Electrocardiograms (ECG) are electrical recordings of the heart that are critical for diagnosing cardiovascular conditions. ECG language models (ELMs) have recently emerged as a promising framework for ECG classification accompanied by report generation. However, current models cannot forecast future cardiac events despite the immense clinical value for planning earlier intervention. To address this gap, we propose CAMEL, the first ELM that is capable of inference over longer signal durations which enables its forecasting capability. Our key insight is a specialized ECG encoder which enables cross-understanding of ECG signals with text. We train CAMEL using established LLM training procedures, combining LoRA adaptation with a curriculum learning pipeline. Our curriculum includes ECG classification, metrics calculations, and multi-turn conversations to elicit reasoning. CAMEL demonstrates strong zero-shot performance across 6 tasks and 9 datasets, including ECGForecastBench, a new benchmark that we introduce for forecasting arrhythmias. CAMEL is on par with or surpasses ELMs and fully supervised baselines both in- and out-of-distribution, achieving SOTA results on ECGBench (+7.0% absolute average gain) as well as ECGForecastBench (+12.4% over fully supervised models and +21.1% over zero-shot ELMs).
Paper Structure (64 sections, 5 equations, 8 figures, 13 tables)

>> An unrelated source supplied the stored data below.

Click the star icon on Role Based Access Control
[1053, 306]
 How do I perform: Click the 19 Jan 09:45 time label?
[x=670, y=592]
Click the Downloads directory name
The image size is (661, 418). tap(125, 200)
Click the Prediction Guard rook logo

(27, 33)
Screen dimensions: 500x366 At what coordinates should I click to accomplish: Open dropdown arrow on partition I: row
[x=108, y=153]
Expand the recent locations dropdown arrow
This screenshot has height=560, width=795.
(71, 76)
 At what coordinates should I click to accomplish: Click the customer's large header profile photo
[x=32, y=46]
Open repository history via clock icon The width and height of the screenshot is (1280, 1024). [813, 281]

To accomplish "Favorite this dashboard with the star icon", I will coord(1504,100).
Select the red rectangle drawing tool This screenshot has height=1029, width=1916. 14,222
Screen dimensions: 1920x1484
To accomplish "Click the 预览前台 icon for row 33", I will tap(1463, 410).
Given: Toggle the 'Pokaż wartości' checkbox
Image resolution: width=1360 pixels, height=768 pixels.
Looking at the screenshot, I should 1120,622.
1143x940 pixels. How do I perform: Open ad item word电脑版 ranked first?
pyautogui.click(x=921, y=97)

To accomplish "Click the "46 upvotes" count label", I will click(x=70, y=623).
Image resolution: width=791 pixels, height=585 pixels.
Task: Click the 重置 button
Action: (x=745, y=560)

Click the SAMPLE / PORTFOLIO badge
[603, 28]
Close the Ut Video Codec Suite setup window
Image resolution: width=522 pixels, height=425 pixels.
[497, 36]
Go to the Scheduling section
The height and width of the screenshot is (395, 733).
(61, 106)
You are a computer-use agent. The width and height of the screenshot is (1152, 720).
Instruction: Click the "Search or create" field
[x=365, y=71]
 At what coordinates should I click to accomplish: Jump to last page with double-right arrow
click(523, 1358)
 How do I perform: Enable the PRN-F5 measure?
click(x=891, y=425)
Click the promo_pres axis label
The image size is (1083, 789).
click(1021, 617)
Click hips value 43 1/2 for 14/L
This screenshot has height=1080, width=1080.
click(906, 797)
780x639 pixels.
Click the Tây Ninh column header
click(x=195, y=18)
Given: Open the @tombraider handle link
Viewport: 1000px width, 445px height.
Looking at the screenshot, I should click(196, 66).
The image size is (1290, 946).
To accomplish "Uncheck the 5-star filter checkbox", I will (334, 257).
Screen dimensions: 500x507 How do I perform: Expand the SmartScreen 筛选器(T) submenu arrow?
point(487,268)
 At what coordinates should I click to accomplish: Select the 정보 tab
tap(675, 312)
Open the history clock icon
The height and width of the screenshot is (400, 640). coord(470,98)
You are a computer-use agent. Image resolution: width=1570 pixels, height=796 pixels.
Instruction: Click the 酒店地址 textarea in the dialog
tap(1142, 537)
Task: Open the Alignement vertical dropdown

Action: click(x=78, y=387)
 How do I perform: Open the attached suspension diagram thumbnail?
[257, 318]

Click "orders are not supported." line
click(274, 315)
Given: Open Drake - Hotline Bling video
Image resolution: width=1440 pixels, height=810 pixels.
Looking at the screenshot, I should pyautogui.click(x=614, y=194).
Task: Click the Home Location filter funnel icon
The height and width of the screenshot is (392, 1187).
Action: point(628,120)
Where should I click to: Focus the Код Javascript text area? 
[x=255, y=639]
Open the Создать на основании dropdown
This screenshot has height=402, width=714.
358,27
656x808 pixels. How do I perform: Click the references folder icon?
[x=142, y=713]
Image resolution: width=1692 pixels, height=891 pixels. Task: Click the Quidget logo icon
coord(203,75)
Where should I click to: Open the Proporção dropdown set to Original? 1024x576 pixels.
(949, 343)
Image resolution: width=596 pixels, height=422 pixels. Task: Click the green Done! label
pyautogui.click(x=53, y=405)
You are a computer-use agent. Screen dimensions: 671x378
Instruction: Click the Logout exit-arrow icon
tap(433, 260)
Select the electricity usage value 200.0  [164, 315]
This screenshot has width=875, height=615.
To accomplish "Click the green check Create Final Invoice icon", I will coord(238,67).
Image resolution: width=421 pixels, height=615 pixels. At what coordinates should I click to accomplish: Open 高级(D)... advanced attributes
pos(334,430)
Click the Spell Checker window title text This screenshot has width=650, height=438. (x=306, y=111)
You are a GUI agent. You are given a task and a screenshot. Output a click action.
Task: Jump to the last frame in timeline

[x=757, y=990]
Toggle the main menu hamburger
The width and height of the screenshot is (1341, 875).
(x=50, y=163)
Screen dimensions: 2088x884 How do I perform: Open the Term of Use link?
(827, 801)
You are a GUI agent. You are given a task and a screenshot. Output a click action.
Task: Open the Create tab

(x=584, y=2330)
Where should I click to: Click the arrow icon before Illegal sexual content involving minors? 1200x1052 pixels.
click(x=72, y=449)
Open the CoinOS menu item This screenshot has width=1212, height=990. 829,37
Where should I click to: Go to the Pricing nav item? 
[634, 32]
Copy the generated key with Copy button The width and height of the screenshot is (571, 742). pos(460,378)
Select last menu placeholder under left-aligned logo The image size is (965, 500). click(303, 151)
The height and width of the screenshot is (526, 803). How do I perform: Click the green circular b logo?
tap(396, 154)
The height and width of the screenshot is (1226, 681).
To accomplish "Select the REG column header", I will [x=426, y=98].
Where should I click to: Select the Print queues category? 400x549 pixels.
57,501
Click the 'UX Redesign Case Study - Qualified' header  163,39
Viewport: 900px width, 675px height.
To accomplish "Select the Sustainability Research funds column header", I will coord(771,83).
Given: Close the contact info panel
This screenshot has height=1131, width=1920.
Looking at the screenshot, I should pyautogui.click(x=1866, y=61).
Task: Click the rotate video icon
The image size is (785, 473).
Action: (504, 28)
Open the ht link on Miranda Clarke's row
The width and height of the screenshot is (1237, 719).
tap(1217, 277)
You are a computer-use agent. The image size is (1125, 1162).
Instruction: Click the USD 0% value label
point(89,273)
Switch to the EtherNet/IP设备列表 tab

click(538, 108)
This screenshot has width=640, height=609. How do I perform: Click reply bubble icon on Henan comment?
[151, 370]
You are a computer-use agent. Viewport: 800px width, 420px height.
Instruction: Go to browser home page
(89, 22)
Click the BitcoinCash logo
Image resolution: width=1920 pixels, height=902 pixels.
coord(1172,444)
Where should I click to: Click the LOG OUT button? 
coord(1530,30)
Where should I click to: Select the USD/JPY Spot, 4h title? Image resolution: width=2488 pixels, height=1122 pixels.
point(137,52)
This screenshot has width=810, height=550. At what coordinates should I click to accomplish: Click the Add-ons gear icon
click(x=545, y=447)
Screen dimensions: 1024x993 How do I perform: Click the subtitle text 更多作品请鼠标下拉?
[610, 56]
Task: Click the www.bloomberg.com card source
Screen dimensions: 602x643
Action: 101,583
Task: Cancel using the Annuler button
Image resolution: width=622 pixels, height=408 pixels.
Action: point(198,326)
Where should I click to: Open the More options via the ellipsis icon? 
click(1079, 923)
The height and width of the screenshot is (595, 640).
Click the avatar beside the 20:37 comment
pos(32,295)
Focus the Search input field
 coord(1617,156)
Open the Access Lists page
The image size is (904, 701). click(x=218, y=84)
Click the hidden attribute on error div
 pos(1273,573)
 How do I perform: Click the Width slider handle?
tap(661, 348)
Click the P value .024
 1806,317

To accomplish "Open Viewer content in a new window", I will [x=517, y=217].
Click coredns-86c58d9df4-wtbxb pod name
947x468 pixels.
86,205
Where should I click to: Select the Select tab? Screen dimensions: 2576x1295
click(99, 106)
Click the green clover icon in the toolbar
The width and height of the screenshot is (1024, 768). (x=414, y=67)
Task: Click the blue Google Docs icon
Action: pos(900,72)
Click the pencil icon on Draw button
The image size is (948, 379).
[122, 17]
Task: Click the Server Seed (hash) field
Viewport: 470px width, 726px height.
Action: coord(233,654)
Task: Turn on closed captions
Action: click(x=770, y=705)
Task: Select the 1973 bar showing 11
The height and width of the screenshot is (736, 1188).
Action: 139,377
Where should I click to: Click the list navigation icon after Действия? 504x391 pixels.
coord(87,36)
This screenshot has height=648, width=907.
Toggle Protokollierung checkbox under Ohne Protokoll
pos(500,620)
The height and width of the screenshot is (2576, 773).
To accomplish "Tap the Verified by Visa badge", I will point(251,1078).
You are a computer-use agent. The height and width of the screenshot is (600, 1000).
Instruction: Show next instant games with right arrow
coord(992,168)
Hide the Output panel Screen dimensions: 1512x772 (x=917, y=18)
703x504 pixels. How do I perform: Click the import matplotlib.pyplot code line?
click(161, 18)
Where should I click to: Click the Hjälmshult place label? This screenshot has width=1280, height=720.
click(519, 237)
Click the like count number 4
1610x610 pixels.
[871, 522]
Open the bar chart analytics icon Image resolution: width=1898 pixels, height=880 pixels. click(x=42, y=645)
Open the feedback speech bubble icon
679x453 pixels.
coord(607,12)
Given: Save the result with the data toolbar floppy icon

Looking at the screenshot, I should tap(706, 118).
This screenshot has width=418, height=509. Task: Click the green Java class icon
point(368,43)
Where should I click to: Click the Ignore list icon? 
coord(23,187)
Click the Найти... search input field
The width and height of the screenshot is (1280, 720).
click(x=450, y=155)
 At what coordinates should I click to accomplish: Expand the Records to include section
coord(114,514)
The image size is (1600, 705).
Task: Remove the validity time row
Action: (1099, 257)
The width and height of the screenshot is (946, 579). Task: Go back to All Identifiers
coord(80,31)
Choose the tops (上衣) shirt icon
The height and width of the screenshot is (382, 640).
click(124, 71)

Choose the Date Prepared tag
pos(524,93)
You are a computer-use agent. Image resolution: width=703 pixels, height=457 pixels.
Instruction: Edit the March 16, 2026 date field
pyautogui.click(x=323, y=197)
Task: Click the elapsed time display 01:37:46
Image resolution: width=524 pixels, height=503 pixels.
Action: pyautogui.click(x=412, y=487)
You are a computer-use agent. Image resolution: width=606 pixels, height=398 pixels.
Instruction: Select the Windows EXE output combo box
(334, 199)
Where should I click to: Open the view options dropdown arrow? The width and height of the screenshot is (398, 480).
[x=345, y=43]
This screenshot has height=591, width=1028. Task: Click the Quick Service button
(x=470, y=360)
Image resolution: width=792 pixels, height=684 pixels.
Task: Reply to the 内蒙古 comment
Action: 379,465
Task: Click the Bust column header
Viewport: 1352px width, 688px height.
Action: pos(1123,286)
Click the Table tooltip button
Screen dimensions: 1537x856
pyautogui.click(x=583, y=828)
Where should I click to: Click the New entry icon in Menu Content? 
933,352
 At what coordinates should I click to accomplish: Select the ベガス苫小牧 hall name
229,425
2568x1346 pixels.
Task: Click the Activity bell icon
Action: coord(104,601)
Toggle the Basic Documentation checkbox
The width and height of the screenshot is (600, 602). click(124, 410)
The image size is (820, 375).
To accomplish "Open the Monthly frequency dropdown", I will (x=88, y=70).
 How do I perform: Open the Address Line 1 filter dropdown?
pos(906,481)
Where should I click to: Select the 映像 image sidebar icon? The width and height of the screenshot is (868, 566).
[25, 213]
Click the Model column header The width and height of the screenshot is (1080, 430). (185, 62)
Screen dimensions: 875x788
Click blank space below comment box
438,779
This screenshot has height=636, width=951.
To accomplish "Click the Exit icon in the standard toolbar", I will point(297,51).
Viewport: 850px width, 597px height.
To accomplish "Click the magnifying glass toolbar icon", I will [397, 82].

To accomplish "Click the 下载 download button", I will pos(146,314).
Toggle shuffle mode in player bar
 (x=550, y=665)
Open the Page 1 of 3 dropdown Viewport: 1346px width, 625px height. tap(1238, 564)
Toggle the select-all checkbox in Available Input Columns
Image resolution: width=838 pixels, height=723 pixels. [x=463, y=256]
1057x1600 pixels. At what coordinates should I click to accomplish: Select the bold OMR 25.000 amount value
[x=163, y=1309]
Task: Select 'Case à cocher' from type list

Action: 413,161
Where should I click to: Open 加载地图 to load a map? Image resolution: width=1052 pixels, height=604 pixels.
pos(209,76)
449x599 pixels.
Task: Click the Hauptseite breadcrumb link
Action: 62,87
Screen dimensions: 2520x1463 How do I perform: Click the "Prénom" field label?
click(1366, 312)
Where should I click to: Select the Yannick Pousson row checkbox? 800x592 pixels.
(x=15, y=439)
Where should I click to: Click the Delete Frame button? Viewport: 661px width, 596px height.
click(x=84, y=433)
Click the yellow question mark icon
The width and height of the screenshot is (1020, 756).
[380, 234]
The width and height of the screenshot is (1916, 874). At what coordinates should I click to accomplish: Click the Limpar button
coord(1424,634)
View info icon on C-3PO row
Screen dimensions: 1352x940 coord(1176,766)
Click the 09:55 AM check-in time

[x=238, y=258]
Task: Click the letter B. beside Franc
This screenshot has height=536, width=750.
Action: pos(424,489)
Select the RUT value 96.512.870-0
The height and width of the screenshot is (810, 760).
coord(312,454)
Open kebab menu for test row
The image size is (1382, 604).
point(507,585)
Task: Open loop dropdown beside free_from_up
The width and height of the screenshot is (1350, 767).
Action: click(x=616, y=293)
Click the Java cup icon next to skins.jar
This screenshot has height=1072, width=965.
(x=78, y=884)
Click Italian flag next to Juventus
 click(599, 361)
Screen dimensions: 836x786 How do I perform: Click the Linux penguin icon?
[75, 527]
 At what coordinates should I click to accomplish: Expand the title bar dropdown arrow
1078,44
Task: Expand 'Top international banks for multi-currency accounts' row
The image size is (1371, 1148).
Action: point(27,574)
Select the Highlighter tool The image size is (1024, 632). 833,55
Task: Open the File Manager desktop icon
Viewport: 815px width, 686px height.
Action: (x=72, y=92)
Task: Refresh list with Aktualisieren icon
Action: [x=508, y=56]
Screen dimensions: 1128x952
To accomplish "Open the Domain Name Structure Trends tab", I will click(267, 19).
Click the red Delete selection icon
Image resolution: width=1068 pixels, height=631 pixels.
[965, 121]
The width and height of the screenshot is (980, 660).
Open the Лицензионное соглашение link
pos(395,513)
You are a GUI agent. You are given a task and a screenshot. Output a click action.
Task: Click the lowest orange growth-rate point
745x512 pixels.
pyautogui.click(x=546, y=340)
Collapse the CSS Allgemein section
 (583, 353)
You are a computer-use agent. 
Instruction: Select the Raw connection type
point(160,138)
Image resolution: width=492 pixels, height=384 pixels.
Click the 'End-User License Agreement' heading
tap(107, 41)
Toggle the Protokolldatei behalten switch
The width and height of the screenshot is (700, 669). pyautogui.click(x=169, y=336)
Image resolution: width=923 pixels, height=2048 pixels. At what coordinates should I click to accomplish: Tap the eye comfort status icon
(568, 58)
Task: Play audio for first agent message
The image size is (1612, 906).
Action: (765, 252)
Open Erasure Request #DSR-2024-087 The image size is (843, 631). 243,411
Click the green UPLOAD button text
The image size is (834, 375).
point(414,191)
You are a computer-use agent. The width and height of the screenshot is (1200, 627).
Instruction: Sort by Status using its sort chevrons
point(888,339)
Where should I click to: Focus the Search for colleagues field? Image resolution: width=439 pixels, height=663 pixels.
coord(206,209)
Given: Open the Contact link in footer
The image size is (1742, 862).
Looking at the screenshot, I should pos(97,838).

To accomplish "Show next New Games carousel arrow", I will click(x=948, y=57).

This paper contains 64 sections, 5 equations, 8 figures, 13 tables.

Figures (8)

  • Figure 1: Example of CAMEL's forecasting capability. In the top example, CAMEL takes as input normal sinus rhythm ECG at time $T$ and correctly forecasts AFIB at $T+3$ minutes by reasoning over the RMSSD, RR-interval, and PAC count (reasoning highlighted). In the bottom example, CAMEL correctly predicts a normal outcome based on accurately extracted statistics.
  • Figure 2: An overview of the CAMEL architecture. 1-second, single-lead ECG segments from two patients are encoded and combined with text token embeddings. The resulting sequence is processed by an LLM backbone (MedGemma-4B with LoRA adapters) to generate a clinical report. Fixed models are shown in blue, and trainable models are shown in green.
  • Figure 3: Forecasting performance (Macro-F1) in predicting AFib, AFlutter or Sinus Rhythm across input window $w$$(s)$ and horizon $h$$(s)$. We report zero-shot results from GPT-5.2 (with Code Interpreter and high effort), PULSE, GEM, and CAMEL, supervised training results for XGB and CNN, and linear probing results for CAMEL Probe. PULSE and GEM only support 10-second ECG inputs ($w = 10$). CAMEL outperforms all baselines, with increased performance with higher input windows, highlighting the importance of supporting longer ECG recordings.
  • Figure 4: Example report generated by CAMEL for a sample from the PTB-XL dataset. The ground truth label is Sinus rhythm. Incomplete right bundle branch block. PR interval is at the upper limit. Otherwise, normal ECG.
  • Figure 5: Example of a report generated by CAMEL for a sample from the MIMIC-IV dataset.